» Problem to work on:
The line containing "Given: Click the 干渉チェック" marks the end, so write out exactly every line from the top of the entries below through that one.

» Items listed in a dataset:
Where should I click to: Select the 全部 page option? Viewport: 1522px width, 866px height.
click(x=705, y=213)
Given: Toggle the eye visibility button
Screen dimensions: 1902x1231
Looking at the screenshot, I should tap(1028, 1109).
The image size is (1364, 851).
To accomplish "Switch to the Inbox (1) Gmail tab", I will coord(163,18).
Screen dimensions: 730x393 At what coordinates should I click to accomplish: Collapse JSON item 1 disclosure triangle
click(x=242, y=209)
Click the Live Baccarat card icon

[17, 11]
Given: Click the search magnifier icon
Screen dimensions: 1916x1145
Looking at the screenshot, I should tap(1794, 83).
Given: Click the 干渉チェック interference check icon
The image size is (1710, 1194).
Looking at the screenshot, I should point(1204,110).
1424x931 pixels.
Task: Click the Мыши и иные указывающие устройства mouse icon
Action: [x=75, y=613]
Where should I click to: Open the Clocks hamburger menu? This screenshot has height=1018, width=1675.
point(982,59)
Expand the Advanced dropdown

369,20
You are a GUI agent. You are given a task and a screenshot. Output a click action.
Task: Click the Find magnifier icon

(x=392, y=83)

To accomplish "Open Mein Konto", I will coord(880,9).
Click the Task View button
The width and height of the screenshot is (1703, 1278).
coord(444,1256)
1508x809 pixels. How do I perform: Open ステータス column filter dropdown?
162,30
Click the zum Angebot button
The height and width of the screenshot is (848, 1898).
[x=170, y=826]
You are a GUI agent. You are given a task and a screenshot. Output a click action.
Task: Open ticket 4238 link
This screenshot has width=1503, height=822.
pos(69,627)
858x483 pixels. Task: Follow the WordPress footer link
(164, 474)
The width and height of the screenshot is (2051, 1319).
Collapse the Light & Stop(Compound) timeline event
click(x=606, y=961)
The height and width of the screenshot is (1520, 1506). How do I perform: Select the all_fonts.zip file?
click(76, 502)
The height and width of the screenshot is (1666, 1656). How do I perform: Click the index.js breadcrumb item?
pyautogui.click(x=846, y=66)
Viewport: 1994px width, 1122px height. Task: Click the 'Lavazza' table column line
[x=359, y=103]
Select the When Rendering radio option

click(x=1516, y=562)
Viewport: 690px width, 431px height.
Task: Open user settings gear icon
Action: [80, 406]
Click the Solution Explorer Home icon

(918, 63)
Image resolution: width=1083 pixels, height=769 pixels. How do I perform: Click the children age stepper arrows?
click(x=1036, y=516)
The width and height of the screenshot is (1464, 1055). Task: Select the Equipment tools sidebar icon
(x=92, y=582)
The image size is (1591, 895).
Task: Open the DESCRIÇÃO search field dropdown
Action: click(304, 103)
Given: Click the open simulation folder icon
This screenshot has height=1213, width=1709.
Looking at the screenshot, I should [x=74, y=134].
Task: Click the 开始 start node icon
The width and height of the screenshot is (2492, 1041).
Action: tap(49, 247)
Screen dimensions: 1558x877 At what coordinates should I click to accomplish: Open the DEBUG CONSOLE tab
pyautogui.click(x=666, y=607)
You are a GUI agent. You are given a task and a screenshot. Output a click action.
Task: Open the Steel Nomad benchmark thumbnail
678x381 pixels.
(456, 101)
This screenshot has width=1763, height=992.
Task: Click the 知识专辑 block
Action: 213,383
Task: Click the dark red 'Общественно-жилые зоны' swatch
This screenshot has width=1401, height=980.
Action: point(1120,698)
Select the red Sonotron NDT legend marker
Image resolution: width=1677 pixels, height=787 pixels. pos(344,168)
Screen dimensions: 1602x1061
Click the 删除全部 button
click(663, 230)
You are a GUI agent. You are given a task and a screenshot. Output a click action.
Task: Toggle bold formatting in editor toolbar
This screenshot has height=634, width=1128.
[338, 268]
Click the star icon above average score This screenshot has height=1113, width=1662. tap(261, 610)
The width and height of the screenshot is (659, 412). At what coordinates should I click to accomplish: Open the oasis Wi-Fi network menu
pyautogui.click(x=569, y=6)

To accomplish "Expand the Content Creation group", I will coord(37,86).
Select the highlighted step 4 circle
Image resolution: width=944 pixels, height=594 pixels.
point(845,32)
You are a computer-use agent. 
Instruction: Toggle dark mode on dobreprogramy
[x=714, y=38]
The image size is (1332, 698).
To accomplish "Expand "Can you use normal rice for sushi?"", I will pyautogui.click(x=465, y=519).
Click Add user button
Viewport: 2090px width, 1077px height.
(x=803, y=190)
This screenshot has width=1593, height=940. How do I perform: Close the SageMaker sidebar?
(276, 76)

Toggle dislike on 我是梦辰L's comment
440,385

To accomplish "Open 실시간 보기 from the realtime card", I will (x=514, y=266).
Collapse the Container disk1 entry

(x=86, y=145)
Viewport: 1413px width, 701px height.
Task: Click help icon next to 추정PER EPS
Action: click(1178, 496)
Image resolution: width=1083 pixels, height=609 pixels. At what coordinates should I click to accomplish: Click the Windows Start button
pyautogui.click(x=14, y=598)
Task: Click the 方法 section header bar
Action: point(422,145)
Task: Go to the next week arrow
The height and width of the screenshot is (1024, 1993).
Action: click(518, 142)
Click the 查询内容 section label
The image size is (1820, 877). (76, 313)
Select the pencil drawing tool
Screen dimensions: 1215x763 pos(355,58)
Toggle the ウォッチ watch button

» Expected answer:
Where should I click to: Select the 全部 page option? Viewport: 1522px width, 866px height.
click(x=705, y=213)
Given: Toggle the eye visibility button
Screen dimensions: 1902x1231
Looking at the screenshot, I should tap(1028, 1109).
The image size is (1364, 851).
To accomplish "Switch to the Inbox (1) Gmail tab", I will coord(163,18).
Screen dimensions: 730x393 At what coordinates should I click to accomplish: Collapse JSON item 1 disclosure triangle
click(x=242, y=209)
Click the Live Baccarat card icon

[17, 11]
Given: Click the search magnifier icon
Screen dimensions: 1916x1145
Looking at the screenshot, I should tap(1794, 83).
Given: Click the 干渉チェック interference check icon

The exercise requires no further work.